Answer: 127.4 Watts Explain
This is a question about how heat moves around by sending out invisible waves, which is called thermal radiation . The solving step is:

First, we need to know what we're trying to find: how much heat energy a human body sends out into the air as radiation, and how much it gets back from the air, to find the "net" (total difference) radiation.

Here's what we know from the problem:
* **Body's Surface Area (A):** How much skin is exposed, which is $1.4 \mathrm{m}^{2}$.
* **Skin Temperature (T):** The temperature of the body's surface, which is $33^{\circ} \mathrm{C}$.
* **Ambient Temperature (T₀):** The temperature of the air around the body, which is $18^{\circ} \mathrm{C}$.
* **Emissivity ($\epsilon$):** How good the skin is at sending out these heat waves.

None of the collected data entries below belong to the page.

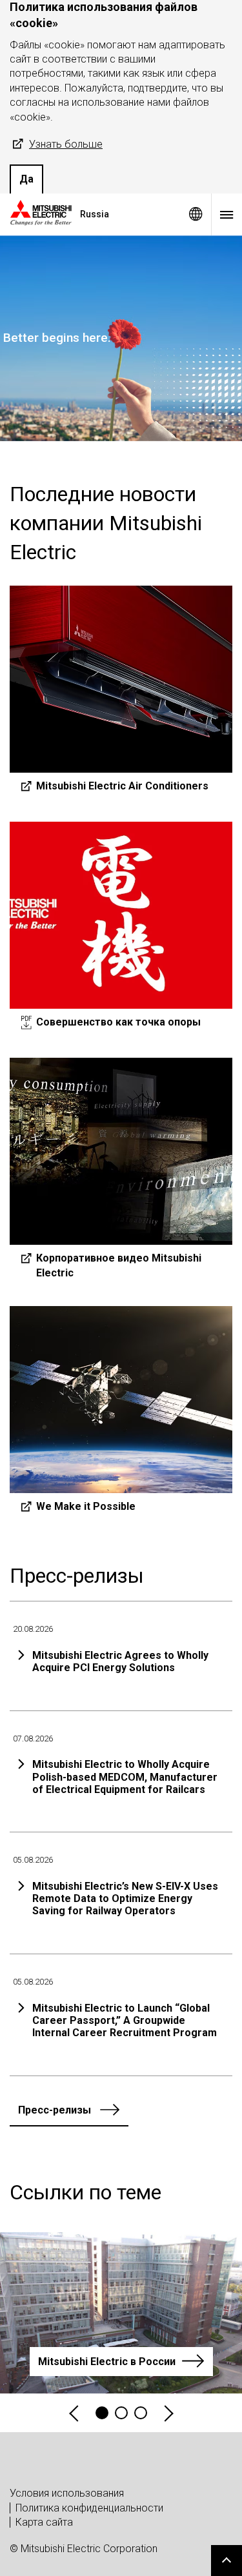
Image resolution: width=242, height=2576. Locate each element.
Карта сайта (44, 2522)
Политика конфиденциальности (89, 2508)
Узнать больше (66, 144)
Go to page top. (226, 2560)
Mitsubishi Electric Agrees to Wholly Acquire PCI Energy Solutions (120, 1661)
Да (26, 179)
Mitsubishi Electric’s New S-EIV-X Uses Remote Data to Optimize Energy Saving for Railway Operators (125, 1898)
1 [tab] (102, 2412)
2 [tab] (121, 2412)
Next (167, 2413)
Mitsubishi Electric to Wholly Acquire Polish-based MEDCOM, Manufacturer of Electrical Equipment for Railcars (124, 1776)
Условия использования (67, 2493)
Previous (74, 2413)
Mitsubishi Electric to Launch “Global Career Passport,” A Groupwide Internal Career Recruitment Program (124, 2020)
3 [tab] (140, 2412)
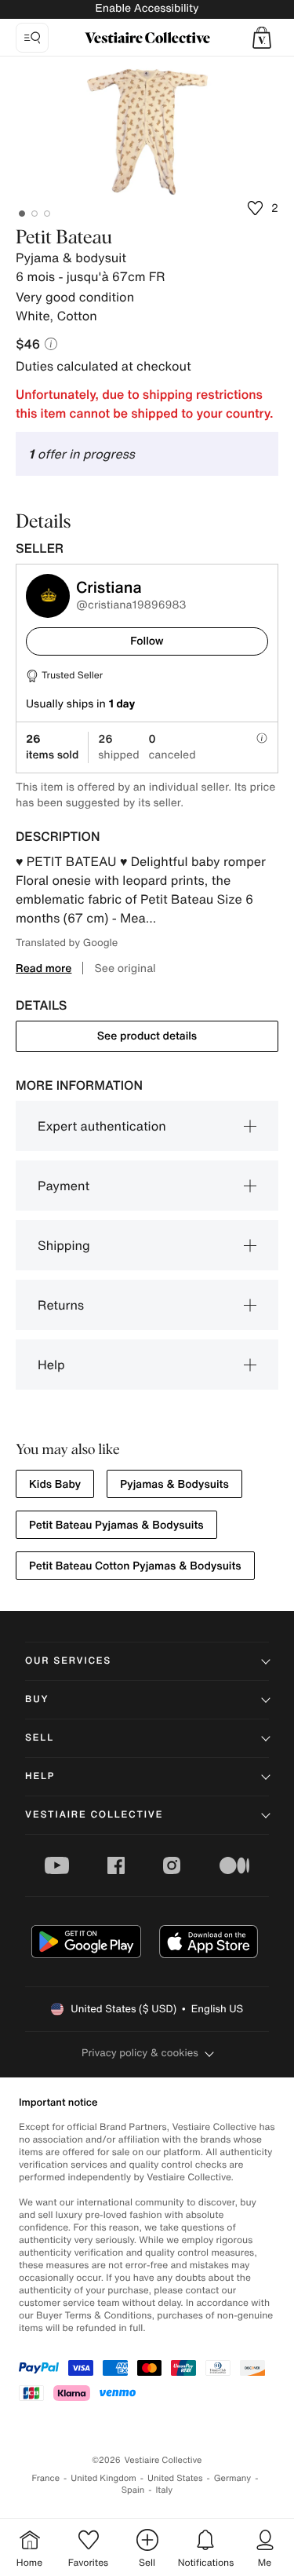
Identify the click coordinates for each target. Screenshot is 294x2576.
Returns (61, 1304)
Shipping (64, 1245)
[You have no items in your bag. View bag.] (262, 38)
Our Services (68, 1661)
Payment (63, 1185)
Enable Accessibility (146, 8)
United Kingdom (103, 2478)
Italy (163, 2490)
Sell (39, 1738)
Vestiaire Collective (94, 1814)
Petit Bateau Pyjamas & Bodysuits (116, 1525)
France (46, 2478)
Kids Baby (55, 1484)
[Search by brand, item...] (32, 38)
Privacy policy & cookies (140, 2052)
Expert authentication (102, 1125)
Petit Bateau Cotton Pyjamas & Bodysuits (135, 1566)
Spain (133, 2490)
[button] (262, 38)
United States (175, 2478)
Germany (233, 2478)
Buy (37, 1699)
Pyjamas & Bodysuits (174, 1484)
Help (51, 1364)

For human skin, it's about $1$, which means it's super efficient!
* **Stefan-Boltzmann Constant ($\sigma$):** This is a special science number that helps us calculate radiation: $5.67 \times 10^{-8} \mathrm{W m}^{-2} \mathrm{K}^{-4}$. It's like a magic rate for heat waves!

Second, we need to get our temperatures ready! This special radiation math needs temperatures to be in Kelvin, not Celsius. To change Celsius to Kelvin, we just add 273.
* Skin Temperature (T): $33^{\circ} \mathrm{C} + 273 = 306 \mathrm{K}$
* Ambient Temperature (T₀): $18^{\circ} \mathrm{C} + 273 = 291 \mathrm{K}$

Third, we use a special tool (a formula!) that helps scientists figure out net radiation. It looks like this:
**Net Radiation (P) = $\epsilon \times \sigma \times A \times (T^4 - T₀^4)$**

Don't worry about the big formula, it just means we multiply a few things together:
* The **emissivity** ($\epsilon$)
* The **special constant** ($\sigma$)
* The **surface area** (A)
* And a super important part: the difference between the skin temperature and the air temperature, but each temperature is multiplied by itself four times ($T^4$ and $T₀^4$) before we find the difference! This makes even a small temperature difference lead to a lot of radiation!

Fourth, we plug in all our numbers and do the calculations:
P = $1 \times (5.67 \times 10^{-8}) \times 1.4 \times (306^4 - 291^4)$

Let's calculate the temperatures to the power of 4 first:
$306^4 = 306 \times 306 \times 306 \times 306 = 8,767,820,576$
$291^4 = 291 \times 291 \times 291 \times 291 = 7,163,889,081$

Now, find the difference:
$8,767,820,576 - 7,163,889,081 = 1,603,931,495$

Now, put it all back into the formula:
P = $1 \times (5.67 \times 10^{-8}) \times 1.4 \times (1,603,931,495)$

Let's multiply the numbers:
P = $(5.67 \times 1.4) \times (1,603,931,495 \times 10^{-8})$
P = $7.938 \times 16.03931495$
P $\approx 127.394$

Finally, we round the answer to one decimal place because our original numbers weren't super precise.
So, the net radiation from the body is about $127.4$ Watts. That means the body is sending out this much extra heat energy as invisible waves to the cooler surroundings!